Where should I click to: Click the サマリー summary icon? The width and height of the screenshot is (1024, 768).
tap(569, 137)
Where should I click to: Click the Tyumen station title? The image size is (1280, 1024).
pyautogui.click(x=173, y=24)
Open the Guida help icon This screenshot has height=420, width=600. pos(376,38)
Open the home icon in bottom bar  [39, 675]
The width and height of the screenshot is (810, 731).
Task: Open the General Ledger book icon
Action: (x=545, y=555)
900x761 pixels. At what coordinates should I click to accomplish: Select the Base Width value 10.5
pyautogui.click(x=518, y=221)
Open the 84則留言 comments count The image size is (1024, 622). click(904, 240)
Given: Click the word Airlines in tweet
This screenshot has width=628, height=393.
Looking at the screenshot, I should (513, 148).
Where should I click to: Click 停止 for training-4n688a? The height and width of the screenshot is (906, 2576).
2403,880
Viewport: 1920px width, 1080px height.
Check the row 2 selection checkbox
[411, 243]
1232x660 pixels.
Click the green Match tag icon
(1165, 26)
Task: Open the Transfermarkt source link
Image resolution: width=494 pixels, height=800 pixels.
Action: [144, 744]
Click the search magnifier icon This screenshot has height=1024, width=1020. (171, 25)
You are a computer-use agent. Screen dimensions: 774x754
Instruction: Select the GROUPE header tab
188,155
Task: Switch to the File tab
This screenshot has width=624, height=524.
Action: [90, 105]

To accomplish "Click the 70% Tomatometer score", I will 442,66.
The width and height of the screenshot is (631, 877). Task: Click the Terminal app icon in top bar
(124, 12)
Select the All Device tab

****************

ACTIVITY: Copy out exactly, and only, the lines from the one that contains "Task: Switch to the File tab" through the last line of the material above.

OUTPUT FOR THIS TASK:
Task: Switch to the File tab
This screenshot has width=624, height=524.
Action: [90, 105]

To accomplish "Click the 70% Tomatometer score", I will 442,66.
The width and height of the screenshot is (631, 877). Task: Click the Terminal app icon in top bar
(124, 12)
Select the All Device tab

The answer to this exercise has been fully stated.